§ **Records provided**
>>
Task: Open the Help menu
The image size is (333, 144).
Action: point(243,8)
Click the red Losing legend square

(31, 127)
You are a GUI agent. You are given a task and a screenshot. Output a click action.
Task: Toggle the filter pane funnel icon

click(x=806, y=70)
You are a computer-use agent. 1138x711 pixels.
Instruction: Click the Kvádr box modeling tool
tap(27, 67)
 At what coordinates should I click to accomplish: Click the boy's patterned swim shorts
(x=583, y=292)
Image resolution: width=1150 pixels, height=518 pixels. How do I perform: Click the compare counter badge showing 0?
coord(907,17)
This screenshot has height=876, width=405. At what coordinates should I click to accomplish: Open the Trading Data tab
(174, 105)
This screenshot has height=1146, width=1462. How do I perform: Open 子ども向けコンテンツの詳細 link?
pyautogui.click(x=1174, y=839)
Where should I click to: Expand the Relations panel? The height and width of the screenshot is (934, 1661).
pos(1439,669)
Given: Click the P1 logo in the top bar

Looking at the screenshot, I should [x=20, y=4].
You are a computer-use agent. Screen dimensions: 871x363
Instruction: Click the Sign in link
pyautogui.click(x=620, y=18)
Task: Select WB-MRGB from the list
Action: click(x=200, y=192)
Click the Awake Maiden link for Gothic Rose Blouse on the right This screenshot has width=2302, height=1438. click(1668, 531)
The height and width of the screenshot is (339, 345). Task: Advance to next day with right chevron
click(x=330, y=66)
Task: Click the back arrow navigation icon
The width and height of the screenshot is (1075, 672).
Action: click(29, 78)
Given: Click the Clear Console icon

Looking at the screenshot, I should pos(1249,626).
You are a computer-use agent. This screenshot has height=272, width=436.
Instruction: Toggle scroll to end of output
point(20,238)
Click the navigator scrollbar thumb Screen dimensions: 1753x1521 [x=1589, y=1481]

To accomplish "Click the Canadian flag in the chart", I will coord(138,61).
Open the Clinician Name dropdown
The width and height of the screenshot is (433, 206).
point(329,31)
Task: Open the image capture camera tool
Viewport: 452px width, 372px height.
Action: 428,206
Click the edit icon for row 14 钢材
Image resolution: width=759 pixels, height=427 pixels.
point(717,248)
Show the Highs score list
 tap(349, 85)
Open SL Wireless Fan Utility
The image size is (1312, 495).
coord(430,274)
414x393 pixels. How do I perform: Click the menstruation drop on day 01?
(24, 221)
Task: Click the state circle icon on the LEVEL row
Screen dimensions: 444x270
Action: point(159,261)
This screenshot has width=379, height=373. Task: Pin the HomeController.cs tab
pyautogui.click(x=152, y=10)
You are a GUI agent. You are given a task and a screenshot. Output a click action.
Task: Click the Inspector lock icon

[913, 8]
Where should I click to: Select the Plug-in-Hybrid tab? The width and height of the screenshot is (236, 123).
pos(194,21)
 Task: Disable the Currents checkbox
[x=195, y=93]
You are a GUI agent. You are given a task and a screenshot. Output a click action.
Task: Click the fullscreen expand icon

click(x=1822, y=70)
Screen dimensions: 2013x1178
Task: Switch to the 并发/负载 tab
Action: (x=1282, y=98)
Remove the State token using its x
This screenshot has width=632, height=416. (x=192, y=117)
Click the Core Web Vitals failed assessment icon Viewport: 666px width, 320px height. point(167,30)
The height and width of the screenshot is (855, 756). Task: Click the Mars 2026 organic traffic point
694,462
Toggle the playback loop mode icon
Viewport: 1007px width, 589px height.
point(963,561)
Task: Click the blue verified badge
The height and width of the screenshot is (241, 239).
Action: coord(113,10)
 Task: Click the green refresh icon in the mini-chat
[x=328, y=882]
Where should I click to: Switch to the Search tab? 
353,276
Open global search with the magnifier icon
<<
§ **Short task**
Please number every line of the records above as a list, dropping the blank lines.

§ **Finished exercise**
1. Task: Open the Help menu
2. The image size is (333, 144).
3. Action: point(243,8)
4. Click the red Losing legend square
5. (31, 127)
6. You are a GUI agent. You are given a task and a screenshot. Output a click action.
7. Task: Toggle the filter pane funnel icon
8. click(x=806, y=70)
9. You are a computer-use agent. 1138x711 pixels.
10. Instruction: Click the Kvádr box modeling tool
11. tap(27, 67)
12.  At what coordinates should I click to accomplish: Click the boy's patterned swim shorts
13. (x=583, y=292)
14. Image resolution: width=1150 pixels, height=518 pixels. How do I perform: Click the compare counter badge showing 0?
15. coord(907,17)
16. This screenshot has height=876, width=405. At what coordinates should I click to accomplish: Open the Trading Data tab
17. (174, 105)
18. This screenshot has height=1146, width=1462. How do I perform: Open 子ども向けコンテンツの詳細 link?
19. pyautogui.click(x=1174, y=839)
20. Where should I click to: Expand the Relations panel? The height and width of the screenshot is (934, 1661).
21. pos(1439,669)
22. Given: Click the P1 logo in the top bar
23. Looking at the screenshot, I should [x=20, y=4].
24. You are a computer-use agent. Screen dimensions: 871x363
25. Instruction: Click the Sign in link
26. pyautogui.click(x=620, y=18)
27. Task: Select WB-MRGB from the list
28. Action: click(x=200, y=192)
29. Click the Awake Maiden link for Gothic Rose Blouse on the right This screenshot has width=2302, height=1438. click(1668, 531)
30. The height and width of the screenshot is (339, 345). Task: Advance to next day with right chevron
31. click(x=330, y=66)
32. Task: Click the back arrow navigation icon
33. The width and height of the screenshot is (1075, 672).
34. Action: click(29, 78)
35. Given: Click the Clear Console icon
36. Looking at the screenshot, I should pos(1249,626).
37. You are a computer-use agent. This screenshot has height=272, width=436.
38. Instruction: Toggle scroll to end of output
39. point(20,238)
40. Click the navigator scrollbar thumb Screen dimensions: 1753x1521 [x=1589, y=1481]
41. To accomplish "Click the Canadian flag in the chart", I will coord(138,61).
42. Open the Clinician Name dropdown
43. The width and height of the screenshot is (433, 206).
44. point(329,31)
45. Task: Open the image capture camera tool
46. Viewport: 452px width, 372px height.
47. Action: 428,206
48. Click the edit icon for row 14 钢材
49. Image resolution: width=759 pixels, height=427 pixels.
50. point(717,248)
51. Show the Highs score list
52.  tap(349, 85)
53. Open SL Wireless Fan Utility
54. The image size is (1312, 495).
55. coord(430,274)
56. 414x393 pixels. How do I perform: Click the menstruation drop on day 01?
57. (24, 221)
58. Task: Click the state circle icon on the LEVEL row
59. Screen dimensions: 444x270
60. Action: point(159,261)
61. This screenshot has width=379, height=373. Task: Pin the HomeController.cs tab
62. pyautogui.click(x=152, y=10)
63. You are a GUI agent. You are given a task and a screenshot. Output a click action.
64. Task: Click the Inspector lock icon
65. [913, 8]
66. Where should I click to: Select the Plug-in-Hybrid tab? The width and height of the screenshot is (236, 123).
67. pos(194,21)
68.  Task: Disable the Currents checkbox
69. [x=195, y=93]
70. You are a GUI agent. You are given a task and a screenshot. Output a click action.
71. Task: Click the fullscreen expand icon
72. click(x=1822, y=70)
73. Screen dimensions: 2013x1178
74. Task: Switch to the 并发/负载 tab
75. Action: (x=1282, y=98)
76. Remove the State token using its x
77. This screenshot has width=632, height=416. (x=192, y=117)
78. Click the Core Web Vitals failed assessment icon Viewport: 666px width, 320px height. point(167,30)
79. The height and width of the screenshot is (855, 756). Task: Click the Mars 2026 organic traffic point
80. 694,462
81. Toggle the playback loop mode icon
82. Viewport: 1007px width, 589px height.
83. point(963,561)
84. Task: Click the blue verified badge
85. The height and width of the screenshot is (241, 239).
86. Action: coord(113,10)
87.  Task: Click the green refresh icon in the mini-chat
88. [x=328, y=882]
89. Where should I click to: Switch to the Search tab? 
90. 353,276
91. Open global search with the magnifier icon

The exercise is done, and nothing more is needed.